10.13.2014

Following Your Heart is Hard Work

Work is a very individual act. How we define it, how we quantify it, how we give it meaning, how we value it; these are all important perspectives in the discussion of work.  In a family who works, at their jobs, in their free time, out of necessity, for fun, to busy our hands and quiet our minds, for the joy of accomplishment, because it is what we do. Work is also the topic of many of our discussions. We discuss simple things like our latest project or progress as well as the very definition of what we want our everyday work to be. How will it shape our lives into that of something meaningful? How will our children view our work, our life’s accomplishments, what will it mean to them and all those who come after? Does it really make a difference? Is it all worth it?

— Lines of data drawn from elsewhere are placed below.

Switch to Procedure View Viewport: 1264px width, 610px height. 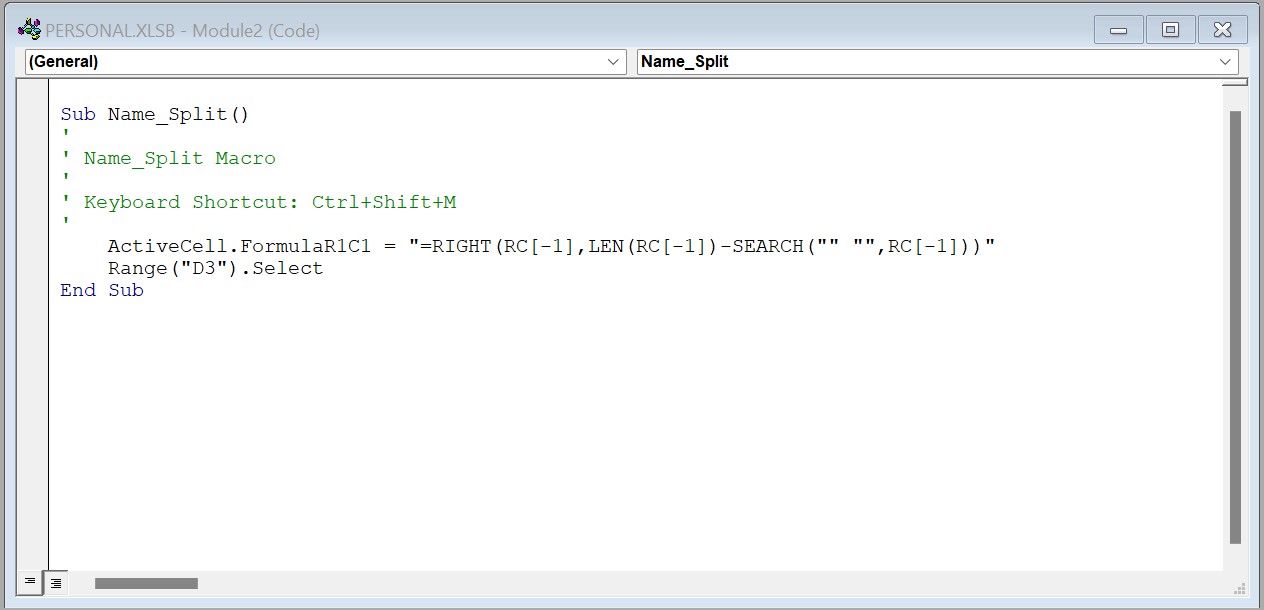[x=30, y=582]
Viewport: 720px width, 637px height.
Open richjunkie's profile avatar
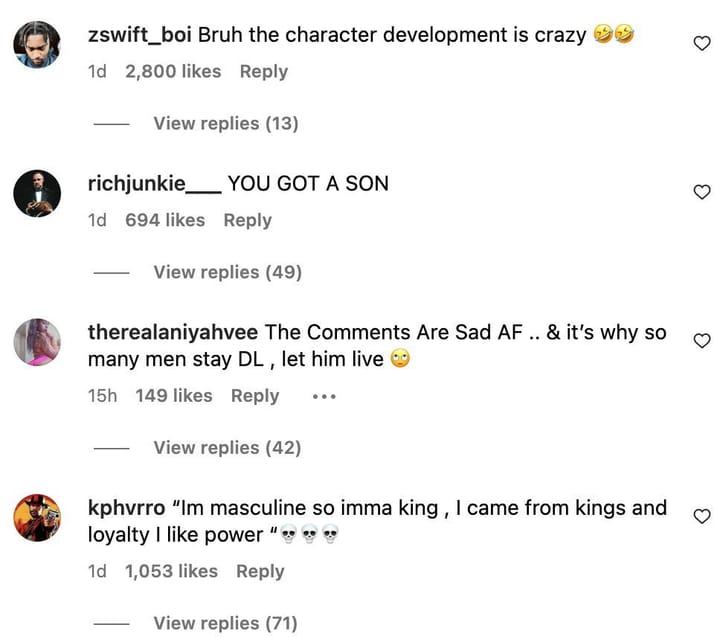pyautogui.click(x=37, y=193)
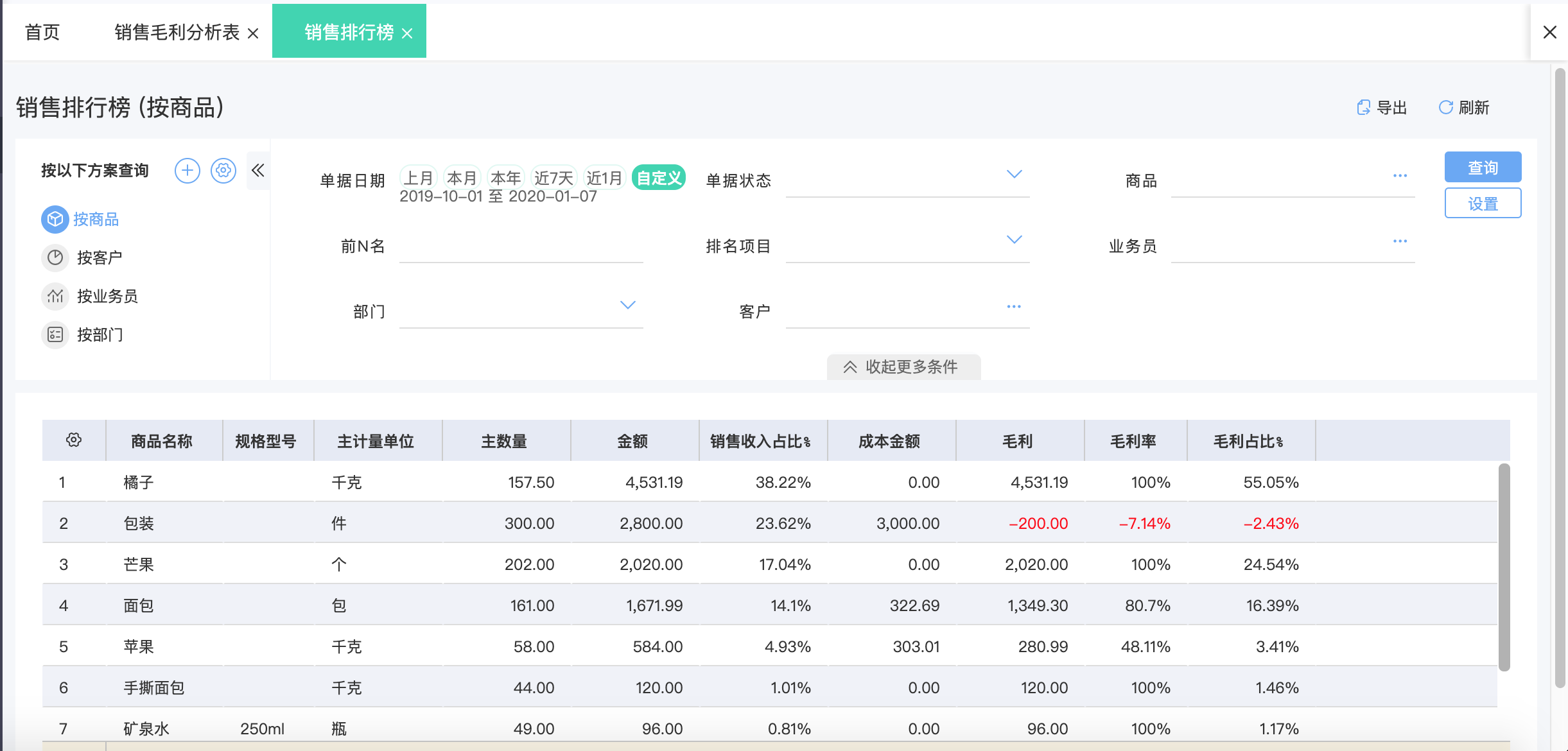Collapse the 收起更多条件 expander
The height and width of the screenshot is (751, 1568).
(900, 366)
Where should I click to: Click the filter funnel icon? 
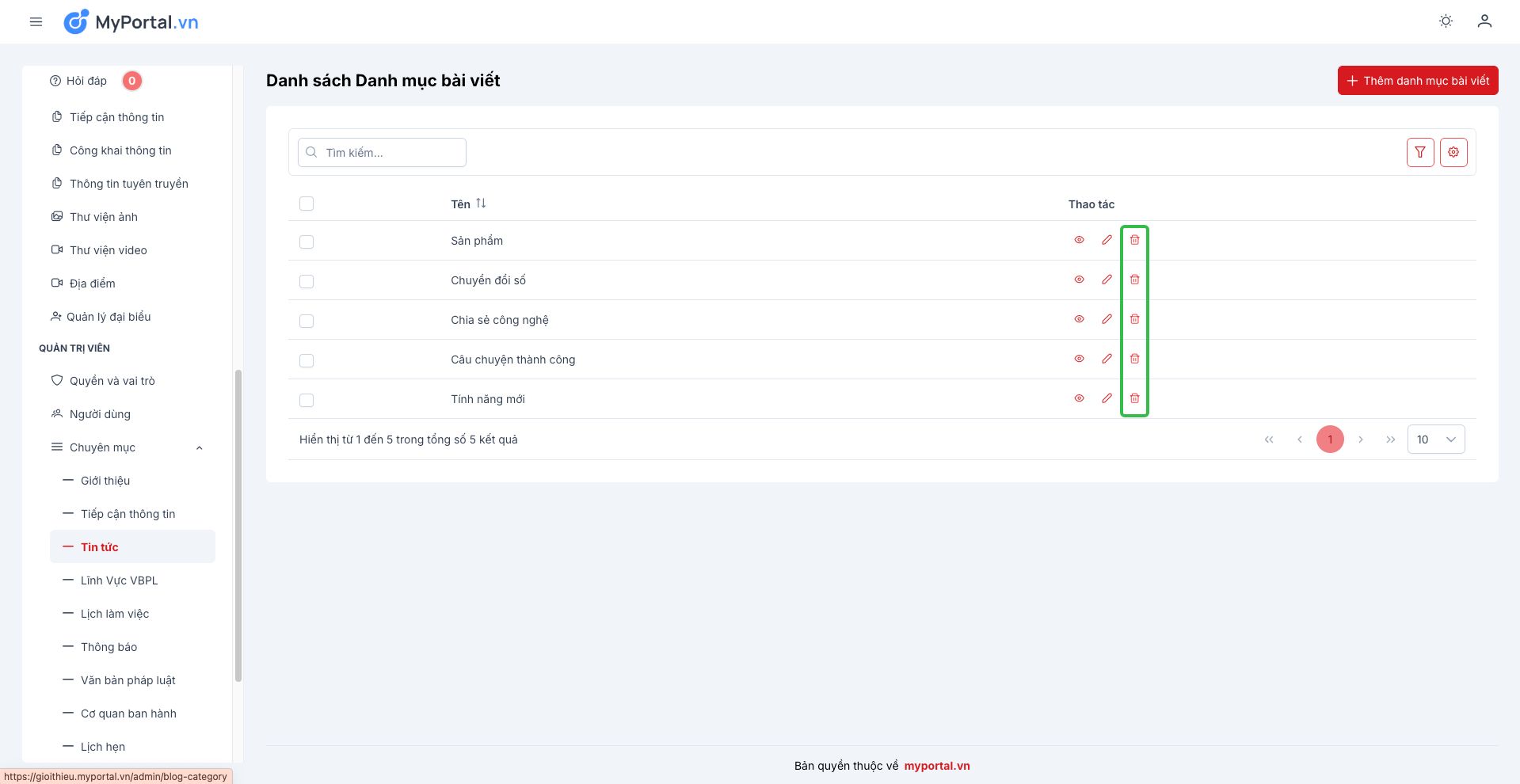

Is it all worth it? That is the one I ask myself on a nearly daily basis. My work requires hard labor sometimes, heartbreaking losses sometimes, repetitive monotony sometimes, big risks sometimes, financial hardships sometimes, and love always.

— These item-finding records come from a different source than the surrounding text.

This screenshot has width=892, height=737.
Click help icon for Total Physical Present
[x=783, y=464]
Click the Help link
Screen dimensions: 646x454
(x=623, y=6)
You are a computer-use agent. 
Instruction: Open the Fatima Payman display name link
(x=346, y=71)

I put my heart into everything I do. Most days it feels good.

There is a creativity to all of it whether its figuring out just the right combination of essential oils for a bath scrub, designing store fixtures out of stuff we already have, using what’s in the pantry to get dinner on the table, or finding solutions to keep our animals safe and healthy.

Sometimes the creativity is what drives me and challenges me; sometimes the creativity is what threatens me and makes me feel the most vulnerable. 

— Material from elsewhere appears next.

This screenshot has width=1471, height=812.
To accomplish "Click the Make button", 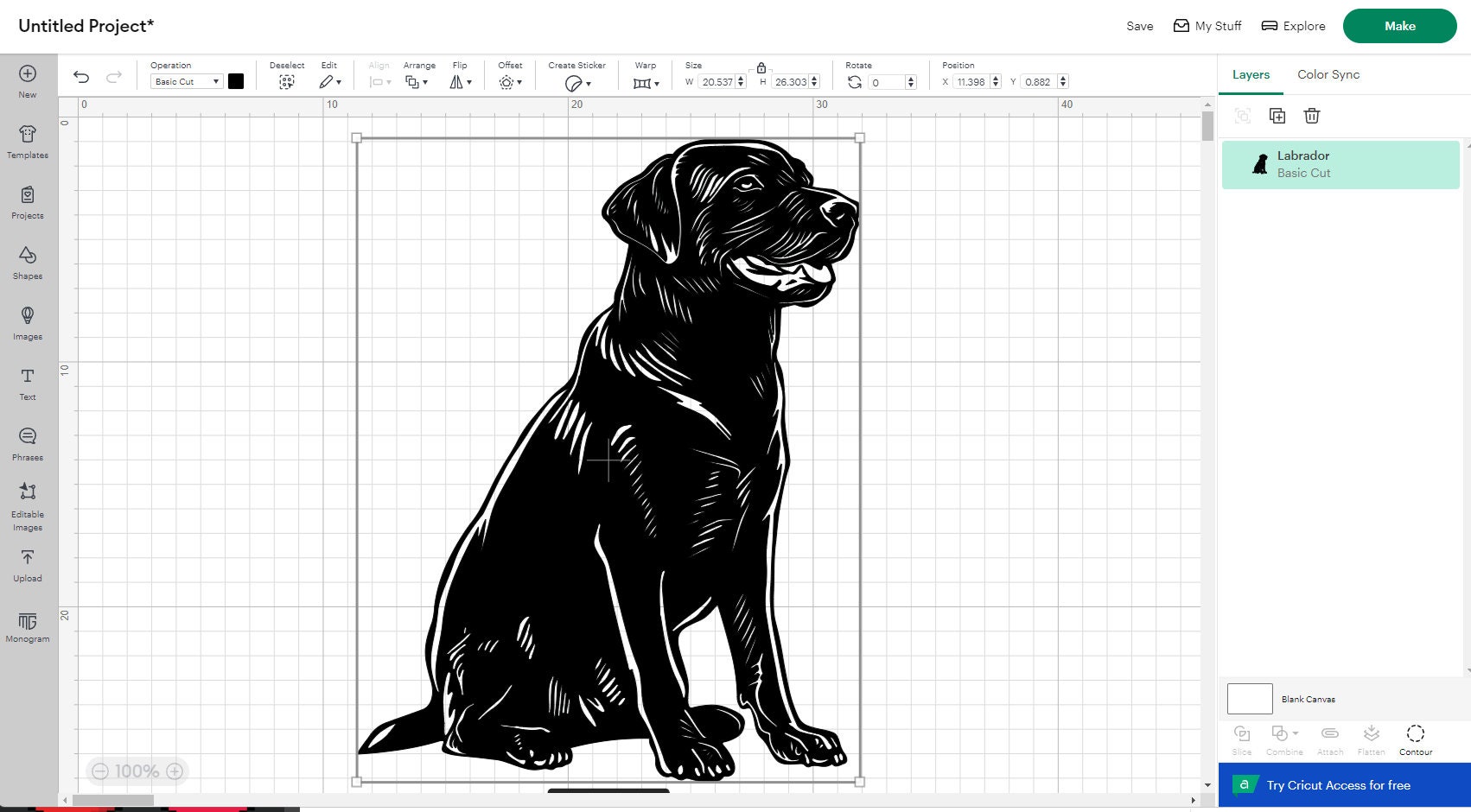I will pos(1398,26).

People talk about working in the flow, a place where things come together and move forward with ease. I think I feel this in many aspects of my work, but it is still work. Hard work. Hard because I have to feel that what I’m doing is the right thing, the thing that’s gonna take me somewhere, somewhere I’ll be glad to have gone. Hard because sometimes, it’s just physically hard work. Hard because someone is gonna be critical and say it doesn’t matter, and I have to know it does.

I was talking with a friend recently about how hard it is to put out into the world something with a piece of your heart in it. I told her how much I struggle with feeling so vulnerable and anxious. She said to let those feelings drive you. Feel them. She said what I’ve heard other creatives and entrepreneurs say, feel those feelings and let them push you to do your best. Even suggesting that the times when she didn’t feel the nervousness and anxiousness, she didn’t perform as well.

Work is hard, life is hard, but the more heart I give it, the more it means, the more it is worth, the more love and feeling and happiness and goodness it is.